WHAT THIS EXERCISE ASKS:
**1)** In the passage on measure sequences and projective color maps, what do the PA unit and the CM unit each do?
**2)** Write the next part of the passage on measure sequences and projective color maps, starting right after its last sentence.

EXCERPTED PASSAGE:
Recombining each single measuring sequence by overlapping consequent elements as a pair, the MC unit will form two independent measuring sequences organized in 2-tuple measures: \(\{p_i \}_{i=0}^{M-1}\rightarrow \{(p_{i-1},p_i) \}_{i=0}^{M-1}\) and \( \{q_i \}_{i=0}^{M-1} \rightarrow \{(q_{i-1},q_i) \}_{i=0}^{M-1}\), \(i-1 (mod\; M)\) to provide appropriate sequences for subsequent processing modules.

The MSC module produces the following four measure sequences:

\(\{p_i \}_{i=0}^{M-1},\{q_i \}_{i=0}^{M-1},\{(p_{i-1},p_i)\}_{i=0}^{M-1}, \{(q_{i-1},q_i)\}_{i=0)}^{M-1}\), respectively.

2.4 Projective Color Map PCM

The PCM module consists of two units: PA,CM. For five measuring sequences, 1D and 2D measures will be processed separately.

The PA unit processes relevant measuring sequences to transform them into integer arrays and the CM unit will visualize these on either normalized histograms (1D measures) or color maps (2D measures), respectively.

2.4.1 1D Measures

The 1D measures involve two measuring sequences: \(\{p_i \}_{i=0}^{M-1}, \{q_i \}_{i=0}^{M-1}\). Let \(P[m+1],Q[\lfloor m/2\rfloor +1]\) and \(NP[m+1],NQ[\lfloor m/2\rfloor +1]\) be two 1D (integer, float) arrays to represent the corresponding elements, which are defined in the following.

LISTING:
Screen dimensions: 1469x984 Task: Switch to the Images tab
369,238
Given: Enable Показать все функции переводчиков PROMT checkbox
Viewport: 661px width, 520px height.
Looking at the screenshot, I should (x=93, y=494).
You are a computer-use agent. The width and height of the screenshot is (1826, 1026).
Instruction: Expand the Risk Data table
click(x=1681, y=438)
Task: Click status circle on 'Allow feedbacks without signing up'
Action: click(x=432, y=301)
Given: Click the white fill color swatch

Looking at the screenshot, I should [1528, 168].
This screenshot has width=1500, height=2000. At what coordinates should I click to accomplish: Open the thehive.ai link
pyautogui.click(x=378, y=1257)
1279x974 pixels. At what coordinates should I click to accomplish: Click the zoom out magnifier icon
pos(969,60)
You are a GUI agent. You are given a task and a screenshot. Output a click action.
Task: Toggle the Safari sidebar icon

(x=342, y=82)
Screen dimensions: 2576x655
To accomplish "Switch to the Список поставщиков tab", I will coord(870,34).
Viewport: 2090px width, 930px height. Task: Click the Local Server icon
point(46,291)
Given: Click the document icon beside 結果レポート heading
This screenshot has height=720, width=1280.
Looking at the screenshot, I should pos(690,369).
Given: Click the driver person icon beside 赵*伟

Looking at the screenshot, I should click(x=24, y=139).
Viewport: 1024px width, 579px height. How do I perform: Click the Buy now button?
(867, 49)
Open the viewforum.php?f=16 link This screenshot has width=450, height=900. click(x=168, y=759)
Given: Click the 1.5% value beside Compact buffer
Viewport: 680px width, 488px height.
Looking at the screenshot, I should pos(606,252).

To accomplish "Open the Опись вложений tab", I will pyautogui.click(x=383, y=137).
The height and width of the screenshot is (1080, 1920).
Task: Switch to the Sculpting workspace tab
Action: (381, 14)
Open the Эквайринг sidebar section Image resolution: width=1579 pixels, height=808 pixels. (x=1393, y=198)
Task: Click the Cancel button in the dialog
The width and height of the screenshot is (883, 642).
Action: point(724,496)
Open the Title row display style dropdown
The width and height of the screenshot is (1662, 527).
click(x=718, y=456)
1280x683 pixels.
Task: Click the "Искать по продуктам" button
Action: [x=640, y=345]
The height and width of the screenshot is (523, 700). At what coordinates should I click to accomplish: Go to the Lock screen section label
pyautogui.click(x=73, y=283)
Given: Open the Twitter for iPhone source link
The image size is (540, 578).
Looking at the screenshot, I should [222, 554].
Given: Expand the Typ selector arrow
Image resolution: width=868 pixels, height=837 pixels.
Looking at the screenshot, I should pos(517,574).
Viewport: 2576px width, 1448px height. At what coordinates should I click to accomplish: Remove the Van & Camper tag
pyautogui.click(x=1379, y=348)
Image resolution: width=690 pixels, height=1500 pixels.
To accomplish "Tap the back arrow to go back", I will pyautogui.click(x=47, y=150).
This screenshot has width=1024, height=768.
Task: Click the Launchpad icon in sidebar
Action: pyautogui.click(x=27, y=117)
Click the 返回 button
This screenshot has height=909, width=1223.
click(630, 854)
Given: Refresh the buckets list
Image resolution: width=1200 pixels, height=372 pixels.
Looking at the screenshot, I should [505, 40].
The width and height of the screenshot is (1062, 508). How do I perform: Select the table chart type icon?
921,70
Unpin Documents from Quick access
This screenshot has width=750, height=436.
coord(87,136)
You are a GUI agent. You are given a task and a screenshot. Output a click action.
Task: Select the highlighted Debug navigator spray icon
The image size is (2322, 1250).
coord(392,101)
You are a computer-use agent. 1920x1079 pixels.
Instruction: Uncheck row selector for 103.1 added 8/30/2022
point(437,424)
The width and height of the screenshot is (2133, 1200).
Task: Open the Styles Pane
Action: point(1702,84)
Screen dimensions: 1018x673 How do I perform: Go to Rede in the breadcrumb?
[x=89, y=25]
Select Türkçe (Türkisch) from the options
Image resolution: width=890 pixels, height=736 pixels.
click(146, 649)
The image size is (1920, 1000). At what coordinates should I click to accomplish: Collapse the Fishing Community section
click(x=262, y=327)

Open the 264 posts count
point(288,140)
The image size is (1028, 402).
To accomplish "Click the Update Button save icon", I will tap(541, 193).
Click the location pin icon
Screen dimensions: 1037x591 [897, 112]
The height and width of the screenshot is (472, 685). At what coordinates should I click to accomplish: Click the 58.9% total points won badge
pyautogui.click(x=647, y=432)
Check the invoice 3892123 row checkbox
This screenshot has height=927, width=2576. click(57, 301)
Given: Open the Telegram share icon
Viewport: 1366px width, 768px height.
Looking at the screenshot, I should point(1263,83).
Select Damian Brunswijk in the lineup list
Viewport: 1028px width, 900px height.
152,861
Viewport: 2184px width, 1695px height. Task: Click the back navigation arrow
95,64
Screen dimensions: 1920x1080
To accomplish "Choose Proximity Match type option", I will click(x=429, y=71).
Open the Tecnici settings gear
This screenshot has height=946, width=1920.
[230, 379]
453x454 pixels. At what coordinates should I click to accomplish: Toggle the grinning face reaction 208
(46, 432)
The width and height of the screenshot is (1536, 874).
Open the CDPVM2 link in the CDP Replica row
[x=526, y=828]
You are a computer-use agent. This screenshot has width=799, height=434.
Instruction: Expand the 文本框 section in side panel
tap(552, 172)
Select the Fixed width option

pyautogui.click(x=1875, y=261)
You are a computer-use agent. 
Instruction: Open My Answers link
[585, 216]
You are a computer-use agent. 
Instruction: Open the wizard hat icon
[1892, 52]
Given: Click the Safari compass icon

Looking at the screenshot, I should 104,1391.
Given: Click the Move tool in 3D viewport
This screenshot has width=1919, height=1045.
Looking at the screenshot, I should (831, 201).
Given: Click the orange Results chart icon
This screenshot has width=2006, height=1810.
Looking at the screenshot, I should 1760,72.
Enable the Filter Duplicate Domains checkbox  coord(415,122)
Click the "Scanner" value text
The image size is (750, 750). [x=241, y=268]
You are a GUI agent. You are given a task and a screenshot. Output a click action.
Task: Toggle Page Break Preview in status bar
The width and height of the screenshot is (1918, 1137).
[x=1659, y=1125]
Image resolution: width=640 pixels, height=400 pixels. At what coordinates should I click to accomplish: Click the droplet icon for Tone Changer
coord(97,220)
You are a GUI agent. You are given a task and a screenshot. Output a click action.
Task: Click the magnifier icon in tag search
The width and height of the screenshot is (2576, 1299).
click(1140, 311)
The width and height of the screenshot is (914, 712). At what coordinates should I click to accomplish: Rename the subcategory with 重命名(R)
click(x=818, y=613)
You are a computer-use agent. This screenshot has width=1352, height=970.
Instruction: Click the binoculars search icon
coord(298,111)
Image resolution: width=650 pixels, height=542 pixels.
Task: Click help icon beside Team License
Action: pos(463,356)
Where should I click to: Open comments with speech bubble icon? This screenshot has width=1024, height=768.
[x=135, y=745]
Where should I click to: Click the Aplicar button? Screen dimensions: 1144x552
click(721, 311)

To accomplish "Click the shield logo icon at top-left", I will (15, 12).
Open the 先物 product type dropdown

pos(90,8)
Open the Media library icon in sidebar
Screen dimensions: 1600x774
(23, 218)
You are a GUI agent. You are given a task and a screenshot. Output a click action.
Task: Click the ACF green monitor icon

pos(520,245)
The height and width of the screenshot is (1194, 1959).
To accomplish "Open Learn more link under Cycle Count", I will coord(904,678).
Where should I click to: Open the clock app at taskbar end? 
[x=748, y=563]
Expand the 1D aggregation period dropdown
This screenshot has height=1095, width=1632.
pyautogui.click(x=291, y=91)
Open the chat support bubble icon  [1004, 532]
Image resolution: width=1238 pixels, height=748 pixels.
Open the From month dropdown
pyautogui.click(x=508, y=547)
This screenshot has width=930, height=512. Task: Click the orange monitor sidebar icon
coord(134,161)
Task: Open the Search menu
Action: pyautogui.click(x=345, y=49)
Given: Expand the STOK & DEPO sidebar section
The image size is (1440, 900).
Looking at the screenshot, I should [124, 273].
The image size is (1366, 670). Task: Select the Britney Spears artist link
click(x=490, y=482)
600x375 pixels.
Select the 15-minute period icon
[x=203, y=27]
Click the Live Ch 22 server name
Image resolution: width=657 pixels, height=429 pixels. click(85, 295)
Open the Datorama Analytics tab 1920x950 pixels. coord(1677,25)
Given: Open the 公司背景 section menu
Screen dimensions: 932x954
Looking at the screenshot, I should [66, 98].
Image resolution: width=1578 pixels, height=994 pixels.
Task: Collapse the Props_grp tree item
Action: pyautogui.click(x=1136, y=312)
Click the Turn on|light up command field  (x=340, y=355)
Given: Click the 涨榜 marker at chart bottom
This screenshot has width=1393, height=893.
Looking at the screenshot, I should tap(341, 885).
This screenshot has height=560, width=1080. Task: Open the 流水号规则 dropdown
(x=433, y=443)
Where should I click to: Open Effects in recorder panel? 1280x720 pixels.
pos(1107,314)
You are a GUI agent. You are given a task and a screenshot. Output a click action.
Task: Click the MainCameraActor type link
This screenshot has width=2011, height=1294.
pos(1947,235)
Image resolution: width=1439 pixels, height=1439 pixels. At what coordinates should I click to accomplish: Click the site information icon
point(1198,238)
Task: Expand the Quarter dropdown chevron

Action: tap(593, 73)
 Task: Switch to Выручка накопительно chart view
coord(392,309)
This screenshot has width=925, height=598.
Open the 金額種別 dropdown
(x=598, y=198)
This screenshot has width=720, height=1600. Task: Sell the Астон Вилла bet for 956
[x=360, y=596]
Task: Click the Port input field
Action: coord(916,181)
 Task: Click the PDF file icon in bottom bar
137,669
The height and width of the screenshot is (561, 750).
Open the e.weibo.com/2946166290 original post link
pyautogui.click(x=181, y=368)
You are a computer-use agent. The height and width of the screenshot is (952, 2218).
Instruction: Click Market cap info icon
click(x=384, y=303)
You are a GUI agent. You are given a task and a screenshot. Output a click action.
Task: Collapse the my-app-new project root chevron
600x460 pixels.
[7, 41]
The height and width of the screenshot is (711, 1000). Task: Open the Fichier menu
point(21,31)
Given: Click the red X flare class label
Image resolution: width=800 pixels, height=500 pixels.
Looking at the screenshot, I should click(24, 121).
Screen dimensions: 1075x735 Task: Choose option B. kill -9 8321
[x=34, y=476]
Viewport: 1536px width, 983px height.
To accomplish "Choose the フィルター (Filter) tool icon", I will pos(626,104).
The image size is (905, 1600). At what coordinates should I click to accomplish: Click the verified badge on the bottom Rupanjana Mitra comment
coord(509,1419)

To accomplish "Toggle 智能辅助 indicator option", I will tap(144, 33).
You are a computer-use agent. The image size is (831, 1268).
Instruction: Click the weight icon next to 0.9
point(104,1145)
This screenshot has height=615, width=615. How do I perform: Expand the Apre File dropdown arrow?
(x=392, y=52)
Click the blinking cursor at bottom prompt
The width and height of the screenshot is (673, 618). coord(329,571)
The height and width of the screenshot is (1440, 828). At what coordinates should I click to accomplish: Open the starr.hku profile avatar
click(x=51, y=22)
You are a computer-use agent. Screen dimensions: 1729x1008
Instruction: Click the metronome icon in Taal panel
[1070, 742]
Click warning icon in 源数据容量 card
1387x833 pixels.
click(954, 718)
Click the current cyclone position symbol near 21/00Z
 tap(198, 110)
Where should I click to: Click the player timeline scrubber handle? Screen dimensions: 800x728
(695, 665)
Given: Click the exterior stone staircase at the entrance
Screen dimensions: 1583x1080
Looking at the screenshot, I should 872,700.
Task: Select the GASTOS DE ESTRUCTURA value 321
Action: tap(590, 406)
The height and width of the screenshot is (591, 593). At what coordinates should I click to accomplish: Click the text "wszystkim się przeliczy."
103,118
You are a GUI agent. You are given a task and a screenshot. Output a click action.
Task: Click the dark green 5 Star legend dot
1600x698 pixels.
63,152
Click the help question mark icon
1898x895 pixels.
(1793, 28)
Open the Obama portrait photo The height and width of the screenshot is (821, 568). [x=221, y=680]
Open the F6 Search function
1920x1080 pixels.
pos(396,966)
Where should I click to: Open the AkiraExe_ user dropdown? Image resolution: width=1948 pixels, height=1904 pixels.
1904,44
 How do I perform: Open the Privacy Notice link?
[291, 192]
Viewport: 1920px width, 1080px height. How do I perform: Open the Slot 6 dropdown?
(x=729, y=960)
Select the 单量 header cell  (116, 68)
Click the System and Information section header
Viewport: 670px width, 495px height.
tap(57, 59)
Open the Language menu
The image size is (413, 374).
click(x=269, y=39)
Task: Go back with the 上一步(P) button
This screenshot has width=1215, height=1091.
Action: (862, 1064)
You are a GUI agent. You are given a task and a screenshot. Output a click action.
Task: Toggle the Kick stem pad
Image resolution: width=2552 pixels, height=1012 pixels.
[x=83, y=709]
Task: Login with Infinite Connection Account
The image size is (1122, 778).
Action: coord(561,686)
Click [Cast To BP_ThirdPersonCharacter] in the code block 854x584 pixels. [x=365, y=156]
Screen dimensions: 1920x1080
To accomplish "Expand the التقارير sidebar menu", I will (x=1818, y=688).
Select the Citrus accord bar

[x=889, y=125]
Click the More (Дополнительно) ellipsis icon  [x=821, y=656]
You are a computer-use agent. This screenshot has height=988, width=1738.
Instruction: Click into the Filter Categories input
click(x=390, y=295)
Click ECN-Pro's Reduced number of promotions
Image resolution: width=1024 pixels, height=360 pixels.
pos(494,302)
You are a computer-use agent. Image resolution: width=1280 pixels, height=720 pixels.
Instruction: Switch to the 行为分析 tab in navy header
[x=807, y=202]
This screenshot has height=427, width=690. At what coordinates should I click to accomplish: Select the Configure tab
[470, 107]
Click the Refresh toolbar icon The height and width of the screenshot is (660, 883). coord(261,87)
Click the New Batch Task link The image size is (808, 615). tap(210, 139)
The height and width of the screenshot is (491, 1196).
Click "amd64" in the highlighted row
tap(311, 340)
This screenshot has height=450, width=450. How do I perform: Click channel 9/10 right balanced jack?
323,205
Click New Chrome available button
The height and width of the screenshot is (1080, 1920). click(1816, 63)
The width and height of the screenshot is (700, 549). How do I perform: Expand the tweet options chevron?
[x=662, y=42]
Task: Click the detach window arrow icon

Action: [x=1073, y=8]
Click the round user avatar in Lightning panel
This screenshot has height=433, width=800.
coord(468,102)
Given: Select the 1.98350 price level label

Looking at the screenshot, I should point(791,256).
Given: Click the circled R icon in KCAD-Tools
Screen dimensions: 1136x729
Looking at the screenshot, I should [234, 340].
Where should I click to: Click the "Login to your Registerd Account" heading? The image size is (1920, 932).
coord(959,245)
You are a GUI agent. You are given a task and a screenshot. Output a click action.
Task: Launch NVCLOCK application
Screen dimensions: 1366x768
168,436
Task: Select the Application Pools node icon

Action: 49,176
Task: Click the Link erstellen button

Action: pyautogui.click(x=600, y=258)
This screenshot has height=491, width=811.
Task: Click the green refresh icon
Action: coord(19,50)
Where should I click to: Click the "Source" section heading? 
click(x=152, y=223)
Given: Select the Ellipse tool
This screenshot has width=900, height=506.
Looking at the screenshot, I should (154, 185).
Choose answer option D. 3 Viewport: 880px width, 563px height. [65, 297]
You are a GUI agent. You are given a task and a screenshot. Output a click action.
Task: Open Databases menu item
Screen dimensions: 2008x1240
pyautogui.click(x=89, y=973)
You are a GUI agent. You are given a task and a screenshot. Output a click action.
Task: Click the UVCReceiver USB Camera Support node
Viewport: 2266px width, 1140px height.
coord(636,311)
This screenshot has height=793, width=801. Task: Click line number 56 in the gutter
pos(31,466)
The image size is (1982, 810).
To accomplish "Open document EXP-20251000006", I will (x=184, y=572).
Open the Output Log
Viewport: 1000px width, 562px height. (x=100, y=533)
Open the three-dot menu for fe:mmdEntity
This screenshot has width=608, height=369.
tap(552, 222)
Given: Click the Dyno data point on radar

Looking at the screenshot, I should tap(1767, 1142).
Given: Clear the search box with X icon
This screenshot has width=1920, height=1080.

THE REPLIES:
**1)** The PA unit turns the relevant measuring sequences into integer arrays, and the CM unit shows them as normalized histograms for 1D measures or as color maps for 2D measures.

**2)**
2.4.2 1DP Map

The 1DP statistic histogram: for a sequence \(\{p_i \}_{i=0}^{M-1}\), NP, P are two arrays (float, integer) with \((m+1)\) elements. The j-th elements \(NP[j],P[j], 0\le j \le m \), can be obtained from the following procedure:

$$ \begin{array}{rl} \text {Initialization:} &{} \forall NP[j]=0.0,P[j]=0,0\le j\le m;\\ \text {Calculation:} &{} for(i=0; i<M;i++)\{ P[p_i ]++;\} \\ \text {Normalization:} &{} for(j=0; j\le m;j++)\{NP[j]=P[j]/M;\} \end{array} $$

In the 1DP map, the PA unit corresponds to Initialization and Calculation; the CM unit handles Normalization.

2.4.3 1DQ Map

The 1DQ statistic histogram: for a sequence \(\{q_i \}_{i=0}^{M-1}\), NQ, Q are two arrays (float, integer) with \((\lfloor m/2\rfloor +1)\) elements. The j-th elements \(NQ[j],Q[j], 0\le j\le \lfloor m/2\rfloor \), can be obtained from the following procedure:

$$ \begin{array}{rl} \text {Initialization:} &{} \forall NQ[j]=0.0,Q[j]=0,0\le j\le \lfloor m/2\rfloor ;\\ \text {Calculation:} &{} for(i=0; i<M;i++)\{ Q[q_i ]++;\}\\ \text {Normalization:} &{} for(j=0; j\le \lfloor m/2\rfloor ;j++)\{NQ[j]=Q[j]/M;\} \end{array} $$

Using P, NP, Q, NQ arrays, it is possible to generate the corresponding 1D statistical histograms as 1D maps.

In the 1DQ map, the PA unit corresponds to Initialization and Calculation; the CM unit handles Normalization.

2.4.4 2D Measures

The 2D measures specially process three measuring sequences: \(\{(p_{i-1},p_i) \}_{i=0}^{M-1}\), \(\{(q_{i-1},q_i) \}_{i=0}^{M-1}, \{(p_i,q_i) \}_{i=0}^{M-1}\). Let \(P[m+1:m+1],Q[\lfloor m/2\rfloor +1:\lfloor m/2\rfloor +1]\), \(PQ[m+1:\lfloor m/2\rfloor +1]\) be three 2D integer arrays to represent the corresponding elements, which are defined in the following.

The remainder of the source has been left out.